Set down all of the records exactly, leaving none out.

======== DATA FOR REVIEW ========

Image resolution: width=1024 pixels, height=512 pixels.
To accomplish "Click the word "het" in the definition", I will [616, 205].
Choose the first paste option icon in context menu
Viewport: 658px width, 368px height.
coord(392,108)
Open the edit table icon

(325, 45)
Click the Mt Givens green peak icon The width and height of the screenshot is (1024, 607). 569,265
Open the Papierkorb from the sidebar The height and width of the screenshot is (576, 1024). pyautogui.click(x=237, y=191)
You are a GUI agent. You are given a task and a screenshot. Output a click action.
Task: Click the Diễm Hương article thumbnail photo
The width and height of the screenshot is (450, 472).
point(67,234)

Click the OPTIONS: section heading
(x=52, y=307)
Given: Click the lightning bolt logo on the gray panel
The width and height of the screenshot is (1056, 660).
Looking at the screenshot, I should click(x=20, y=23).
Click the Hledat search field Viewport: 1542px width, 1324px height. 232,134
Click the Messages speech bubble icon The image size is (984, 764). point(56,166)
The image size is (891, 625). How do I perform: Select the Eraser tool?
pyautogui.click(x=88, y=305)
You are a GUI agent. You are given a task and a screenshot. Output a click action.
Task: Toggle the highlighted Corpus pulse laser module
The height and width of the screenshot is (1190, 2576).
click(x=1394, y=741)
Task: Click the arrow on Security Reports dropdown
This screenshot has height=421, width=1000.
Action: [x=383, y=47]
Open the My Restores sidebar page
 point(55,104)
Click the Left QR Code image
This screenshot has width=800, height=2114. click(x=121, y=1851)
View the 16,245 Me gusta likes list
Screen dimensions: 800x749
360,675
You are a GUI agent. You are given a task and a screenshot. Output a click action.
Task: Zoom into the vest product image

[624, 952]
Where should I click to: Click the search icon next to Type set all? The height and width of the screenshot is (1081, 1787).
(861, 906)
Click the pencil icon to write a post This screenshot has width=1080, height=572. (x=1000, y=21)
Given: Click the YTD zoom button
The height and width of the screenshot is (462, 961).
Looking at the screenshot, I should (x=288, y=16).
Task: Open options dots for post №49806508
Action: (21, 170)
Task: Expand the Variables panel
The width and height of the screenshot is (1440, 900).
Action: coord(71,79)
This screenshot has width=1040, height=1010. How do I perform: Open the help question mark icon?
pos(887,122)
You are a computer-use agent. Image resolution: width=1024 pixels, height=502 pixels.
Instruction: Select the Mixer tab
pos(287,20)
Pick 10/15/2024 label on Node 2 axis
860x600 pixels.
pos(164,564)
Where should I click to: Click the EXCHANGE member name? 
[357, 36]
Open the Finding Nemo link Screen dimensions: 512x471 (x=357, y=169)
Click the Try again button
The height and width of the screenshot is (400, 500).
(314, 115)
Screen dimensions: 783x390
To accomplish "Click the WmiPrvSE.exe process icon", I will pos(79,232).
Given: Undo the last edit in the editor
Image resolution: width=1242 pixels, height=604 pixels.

========

# [RESULT OF THIS EXERCISE]
Image resolution: width=1024 pixels, height=512 pixels.
To accomplish "Click the word "het" in the definition", I will [616, 205].
Choose the first paste option icon in context menu
Viewport: 658px width, 368px height.
coord(392,108)
Open the edit table icon

(325, 45)
Click the Mt Givens green peak icon The width and height of the screenshot is (1024, 607). 569,265
Open the Papierkorb from the sidebar The height and width of the screenshot is (576, 1024). pyautogui.click(x=237, y=191)
You are a GUI agent. You are given a task and a screenshot. Output a click action.
Task: Click the Diễm Hương article thumbnail photo
The width and height of the screenshot is (450, 472).
point(67,234)

Click the OPTIONS: section heading
(x=52, y=307)
Given: Click the lightning bolt logo on the gray panel
The width and height of the screenshot is (1056, 660).
Looking at the screenshot, I should click(x=20, y=23).
Click the Hledat search field Viewport: 1542px width, 1324px height. 232,134
Click the Messages speech bubble icon The image size is (984, 764). point(56,166)
The image size is (891, 625). How do I perform: Select the Eraser tool?
pyautogui.click(x=88, y=305)
You are a GUI agent. You are given a task and a screenshot. Output a click action.
Task: Toggle the highlighted Corpus pulse laser module
The height and width of the screenshot is (1190, 2576).
click(x=1394, y=741)
Task: Click the arrow on Security Reports dropdown
This screenshot has height=421, width=1000.
Action: [x=383, y=47]
Open the My Restores sidebar page
 point(55,104)
Click the Left QR Code image
This screenshot has width=800, height=2114. click(x=121, y=1851)
View the 16,245 Me gusta likes list
Screen dimensions: 800x749
360,675
You are a GUI agent. You are given a task and a screenshot. Output a click action.
Task: Zoom into the vest product image

[624, 952]
Where should I click to: Click the search icon next to Type set all? The height and width of the screenshot is (1081, 1787).
(861, 906)
Click the pencil icon to write a post This screenshot has width=1080, height=572. (x=1000, y=21)
Given: Click the YTD zoom button
The height and width of the screenshot is (462, 961).
Looking at the screenshot, I should (x=288, y=16).
Task: Open options dots for post №49806508
Action: (21, 170)
Task: Expand the Variables panel
The width and height of the screenshot is (1440, 900).
Action: coord(71,79)
This screenshot has width=1040, height=1010. How do I perform: Open the help question mark icon?
pos(887,122)
You are a computer-use agent. Image resolution: width=1024 pixels, height=502 pixels.
Instruction: Select the Mixer tab
pos(287,20)
Pick 10/15/2024 label on Node 2 axis
860x600 pixels.
pos(164,564)
Where should I click to: Click the EXCHANGE member name? 
[357, 36]
Open the Finding Nemo link Screen dimensions: 512x471 (x=357, y=169)
Click the Try again button
The height and width of the screenshot is (400, 500).
(314, 115)
Screen dimensions: 783x390
To accomplish "Click the WmiPrvSE.exe process icon", I will pos(79,232).
Given: Undo the last edit in the editor
Image resolution: width=1242 pixels, height=604 pixels.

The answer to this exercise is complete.